9 comments
Spent three months building evals that caught hallucinations in staging, then watched them pass 95% of production prompts—turns out your test set was just too polite to reality.
The real killer was probably trying to evaluate too many dimensions at once. We did the same thing—started with 50+ metrics, six weeks in we realized we actually just needed three that correlated with user complaints. Spend the first two weeks in angry customer tickets before you build evals. Way cheaper than tooling that measures nothing you care about.
We lasted 4 weeks before realizing our 'production-ready' framework couldn't actually evaluate whether the model hallucinated or just got creative. Turns out 'works on my laptop' doesn't mean 'works on production data that's nothing like my laptop.'
Before you build the next one, run through this: (1) Define what "production-ready" actually means—latency? cost? how many false positives kill your workflow? (2) Test it on real model outputs, not synthetic data. (3) Set a hard rule: if it takes >2 mins to add a new eval type, it's too rigid. (4) Make the failure costs explicit—what does a bad eval miss you? We spent 3 weeks perfecting metrics nobody looked at. (5) Ship with a sunset date built in. Killed ours when maintaining it became more expensive than manual spot-checks. What specifically broke in week 6?
What made you keep it alive for 6 weeks instead of killing it earlier? Was it sunk cost bias or did it actually work for something?
honest question — was anyone actually *using* the dashboard daily, or was it more that you built it and then realized during implementation that the metrics didn't map to real user behavior?
We had something similar with a fine-tuning eval setup at my last gig. We built this elaborate multi-metric system using Weights & Biases, looked perfect in theory. Kept it alive for like 7 weeks because a) we'd already sunk time into it, and b) stakeholders liked *seeing* the numbers go up, even though we knew the numbers were lying.
The thing that finally killed it wasn't us realizing it was wrong — we knew that by week 4. It was that we started sampling actual user conversations and manually grading a small batch against our automated scores. They diverged so hard that we couldn't justify the engineering overhead anymore.
I'm curious though: when you say users hated the outputs but accuracy was high, did you do any manual spot-checking before week 4, or did you go straight from "dashboard looks good" to shipping? And what finally made you pull the plug — was it a specific user complaint or just the team collectively admitting it wasn't working? 🤔
I'd have killed it faster, honestly. We built something similar — got fancy with automated scoring, multi-dimensional rubrics, the works. Six weeks in, we realized we were measuring what was *easy to measure*, not what actually mattered. The framework became the goal instead of a tool.
What I'd do differently: start with 10-20 manual evals on tasks your actual users care about. Yeah, it doesn't scale. But it forces you to see what's broken before you automate away the signal. We were comparing model outputs against our eval rubric when we should've been comparing them against what real users rejected.

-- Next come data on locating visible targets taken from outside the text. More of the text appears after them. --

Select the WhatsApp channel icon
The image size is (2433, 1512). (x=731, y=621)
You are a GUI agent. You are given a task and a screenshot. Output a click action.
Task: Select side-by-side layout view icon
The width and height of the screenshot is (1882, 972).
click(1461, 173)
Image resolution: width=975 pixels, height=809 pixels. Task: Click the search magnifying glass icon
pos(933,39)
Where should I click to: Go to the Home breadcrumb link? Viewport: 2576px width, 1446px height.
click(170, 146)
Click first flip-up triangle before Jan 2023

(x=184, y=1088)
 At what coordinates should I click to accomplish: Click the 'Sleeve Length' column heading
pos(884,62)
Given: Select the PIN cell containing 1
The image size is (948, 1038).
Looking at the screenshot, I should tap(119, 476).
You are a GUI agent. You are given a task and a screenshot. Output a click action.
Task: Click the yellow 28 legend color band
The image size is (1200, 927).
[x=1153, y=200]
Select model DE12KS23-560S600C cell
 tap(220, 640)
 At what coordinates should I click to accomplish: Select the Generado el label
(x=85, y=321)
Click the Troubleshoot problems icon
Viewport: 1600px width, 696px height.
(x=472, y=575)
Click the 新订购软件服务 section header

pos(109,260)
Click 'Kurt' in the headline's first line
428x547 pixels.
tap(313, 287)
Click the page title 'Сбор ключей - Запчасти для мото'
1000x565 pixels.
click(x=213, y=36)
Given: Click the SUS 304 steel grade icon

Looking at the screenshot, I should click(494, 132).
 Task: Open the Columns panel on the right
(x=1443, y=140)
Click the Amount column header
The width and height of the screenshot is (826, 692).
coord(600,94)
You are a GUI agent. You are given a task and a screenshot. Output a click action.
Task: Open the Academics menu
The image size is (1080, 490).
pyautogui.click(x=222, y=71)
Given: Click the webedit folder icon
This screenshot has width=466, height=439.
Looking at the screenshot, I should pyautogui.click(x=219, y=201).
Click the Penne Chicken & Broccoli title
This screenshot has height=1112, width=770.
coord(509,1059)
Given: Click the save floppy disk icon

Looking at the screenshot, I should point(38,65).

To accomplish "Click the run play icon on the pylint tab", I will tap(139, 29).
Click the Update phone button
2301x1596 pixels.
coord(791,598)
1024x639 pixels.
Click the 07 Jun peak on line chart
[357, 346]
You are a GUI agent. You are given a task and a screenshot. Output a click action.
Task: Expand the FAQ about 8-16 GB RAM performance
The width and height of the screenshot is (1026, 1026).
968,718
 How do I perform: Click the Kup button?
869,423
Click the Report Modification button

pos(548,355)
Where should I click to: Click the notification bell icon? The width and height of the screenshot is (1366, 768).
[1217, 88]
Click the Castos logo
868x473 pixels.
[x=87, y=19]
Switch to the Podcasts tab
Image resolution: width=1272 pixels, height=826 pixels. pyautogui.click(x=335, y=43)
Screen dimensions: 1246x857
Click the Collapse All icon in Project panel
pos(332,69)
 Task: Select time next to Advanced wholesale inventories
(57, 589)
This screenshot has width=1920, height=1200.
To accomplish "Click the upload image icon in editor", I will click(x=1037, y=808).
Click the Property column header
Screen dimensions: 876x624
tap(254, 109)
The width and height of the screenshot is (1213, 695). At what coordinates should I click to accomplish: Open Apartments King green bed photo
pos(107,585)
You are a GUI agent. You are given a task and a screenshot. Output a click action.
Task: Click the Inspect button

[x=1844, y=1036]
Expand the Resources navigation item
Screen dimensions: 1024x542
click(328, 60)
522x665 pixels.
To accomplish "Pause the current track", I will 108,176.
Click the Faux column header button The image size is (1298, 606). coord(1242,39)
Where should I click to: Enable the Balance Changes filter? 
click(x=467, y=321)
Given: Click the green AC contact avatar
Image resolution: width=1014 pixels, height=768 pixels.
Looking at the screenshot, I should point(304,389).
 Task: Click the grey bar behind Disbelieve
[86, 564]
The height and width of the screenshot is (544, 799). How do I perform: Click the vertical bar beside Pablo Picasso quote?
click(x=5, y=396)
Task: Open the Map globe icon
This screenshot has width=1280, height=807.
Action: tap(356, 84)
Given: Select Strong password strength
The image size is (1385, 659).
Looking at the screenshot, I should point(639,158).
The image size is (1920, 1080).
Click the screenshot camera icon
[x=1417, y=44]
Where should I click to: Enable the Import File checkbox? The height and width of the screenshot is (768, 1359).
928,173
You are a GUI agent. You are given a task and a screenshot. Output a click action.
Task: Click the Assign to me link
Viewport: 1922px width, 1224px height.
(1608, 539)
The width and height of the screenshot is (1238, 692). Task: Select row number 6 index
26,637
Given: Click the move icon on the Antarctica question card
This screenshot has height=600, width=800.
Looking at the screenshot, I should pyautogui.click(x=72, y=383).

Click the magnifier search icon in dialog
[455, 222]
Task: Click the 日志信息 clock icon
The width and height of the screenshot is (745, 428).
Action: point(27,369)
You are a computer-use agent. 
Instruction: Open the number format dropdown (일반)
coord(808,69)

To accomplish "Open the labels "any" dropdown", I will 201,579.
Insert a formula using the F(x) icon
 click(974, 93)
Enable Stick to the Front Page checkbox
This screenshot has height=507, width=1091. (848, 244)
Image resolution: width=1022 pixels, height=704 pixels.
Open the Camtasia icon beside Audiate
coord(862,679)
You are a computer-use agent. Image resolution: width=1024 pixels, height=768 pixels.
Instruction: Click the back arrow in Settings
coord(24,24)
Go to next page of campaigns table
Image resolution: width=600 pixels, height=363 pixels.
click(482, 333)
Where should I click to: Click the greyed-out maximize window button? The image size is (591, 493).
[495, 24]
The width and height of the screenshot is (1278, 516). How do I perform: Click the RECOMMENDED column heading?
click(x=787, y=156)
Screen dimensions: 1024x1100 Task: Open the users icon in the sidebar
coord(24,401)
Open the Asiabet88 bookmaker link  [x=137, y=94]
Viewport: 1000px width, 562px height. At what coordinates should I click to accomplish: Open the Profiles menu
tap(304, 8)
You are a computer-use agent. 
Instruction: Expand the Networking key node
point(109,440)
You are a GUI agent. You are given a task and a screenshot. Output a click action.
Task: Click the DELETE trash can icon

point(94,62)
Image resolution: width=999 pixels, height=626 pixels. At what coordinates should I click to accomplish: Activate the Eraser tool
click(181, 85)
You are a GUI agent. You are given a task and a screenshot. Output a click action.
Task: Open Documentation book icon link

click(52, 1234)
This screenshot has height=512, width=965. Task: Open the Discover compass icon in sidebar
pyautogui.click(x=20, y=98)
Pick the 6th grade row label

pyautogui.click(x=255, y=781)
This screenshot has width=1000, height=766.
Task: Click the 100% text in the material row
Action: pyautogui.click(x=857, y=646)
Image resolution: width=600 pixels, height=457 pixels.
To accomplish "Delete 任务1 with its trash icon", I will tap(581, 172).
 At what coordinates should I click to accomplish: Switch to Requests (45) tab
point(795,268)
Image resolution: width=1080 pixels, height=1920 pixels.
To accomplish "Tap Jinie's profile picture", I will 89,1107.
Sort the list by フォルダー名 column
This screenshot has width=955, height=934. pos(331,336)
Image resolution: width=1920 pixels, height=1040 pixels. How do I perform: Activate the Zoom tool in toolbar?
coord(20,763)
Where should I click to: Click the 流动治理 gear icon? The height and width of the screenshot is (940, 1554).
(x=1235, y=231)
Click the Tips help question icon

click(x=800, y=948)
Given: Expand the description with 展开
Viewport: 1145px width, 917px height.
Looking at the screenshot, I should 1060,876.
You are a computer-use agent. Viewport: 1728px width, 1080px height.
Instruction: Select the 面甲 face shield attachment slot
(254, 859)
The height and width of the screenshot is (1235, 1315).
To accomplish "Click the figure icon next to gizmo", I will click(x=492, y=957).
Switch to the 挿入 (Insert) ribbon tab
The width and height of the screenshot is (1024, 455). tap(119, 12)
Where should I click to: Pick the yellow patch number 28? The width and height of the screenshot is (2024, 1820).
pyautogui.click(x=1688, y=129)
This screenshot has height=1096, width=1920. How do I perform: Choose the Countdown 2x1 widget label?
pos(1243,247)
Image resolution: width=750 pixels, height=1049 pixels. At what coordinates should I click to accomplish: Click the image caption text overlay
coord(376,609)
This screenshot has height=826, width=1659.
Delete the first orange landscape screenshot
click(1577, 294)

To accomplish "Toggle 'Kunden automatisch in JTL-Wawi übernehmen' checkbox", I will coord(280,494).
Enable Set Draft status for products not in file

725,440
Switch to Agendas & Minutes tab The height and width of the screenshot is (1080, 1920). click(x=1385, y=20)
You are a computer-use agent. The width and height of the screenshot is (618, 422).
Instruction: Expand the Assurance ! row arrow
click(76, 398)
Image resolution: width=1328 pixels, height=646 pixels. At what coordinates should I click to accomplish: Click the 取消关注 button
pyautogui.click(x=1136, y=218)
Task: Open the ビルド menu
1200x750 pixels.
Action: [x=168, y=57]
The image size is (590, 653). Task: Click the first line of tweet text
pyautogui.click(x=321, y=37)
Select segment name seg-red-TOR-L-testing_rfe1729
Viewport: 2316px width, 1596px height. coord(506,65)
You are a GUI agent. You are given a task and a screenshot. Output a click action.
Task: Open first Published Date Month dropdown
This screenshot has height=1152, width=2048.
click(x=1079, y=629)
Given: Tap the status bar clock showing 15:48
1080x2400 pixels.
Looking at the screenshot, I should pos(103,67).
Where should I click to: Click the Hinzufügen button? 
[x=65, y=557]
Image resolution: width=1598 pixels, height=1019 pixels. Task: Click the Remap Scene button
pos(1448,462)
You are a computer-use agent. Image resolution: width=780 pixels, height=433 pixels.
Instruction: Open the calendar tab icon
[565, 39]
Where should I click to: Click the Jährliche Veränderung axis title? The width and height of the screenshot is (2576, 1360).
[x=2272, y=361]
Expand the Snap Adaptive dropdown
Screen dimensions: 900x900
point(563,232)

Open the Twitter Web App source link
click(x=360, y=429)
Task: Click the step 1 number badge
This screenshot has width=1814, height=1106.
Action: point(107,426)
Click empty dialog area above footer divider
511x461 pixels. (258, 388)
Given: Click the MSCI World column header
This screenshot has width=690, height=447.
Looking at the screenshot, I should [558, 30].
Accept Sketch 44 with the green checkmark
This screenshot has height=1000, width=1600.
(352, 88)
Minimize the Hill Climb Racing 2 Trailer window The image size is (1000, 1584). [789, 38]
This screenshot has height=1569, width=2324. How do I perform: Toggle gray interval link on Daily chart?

The hard part nobody mentions — evals are *boring as hell* to iterate on. You've got stakeholder pressure to declare it "done," so you lock in your metrics and stop looking. That's where the death spiral starts.
I'd now keep the manual evaluation path open longer, even while building automation. Treat your eval framework like an experiment that might fail, because it probably will. The moment you're confident in it is usually when it's become least useful.
We built something almost identical at my last gig and made the same mistake—we optimized for metrics we could actually measure instead of metrics that mattered to users. Spent two weeks arguing about whether BLEU scores or exact match was better, completely ignored that real users cared about whether the output was actionable. Ended up throwing it out and rebuilding with a much smaller eval set we manually reviewed weekly, which caught the bad outputs way faster than our fancy automated system ever did. The hard part wasn't building the framework, it was admitting that what looked good on the dashboard meant nothing.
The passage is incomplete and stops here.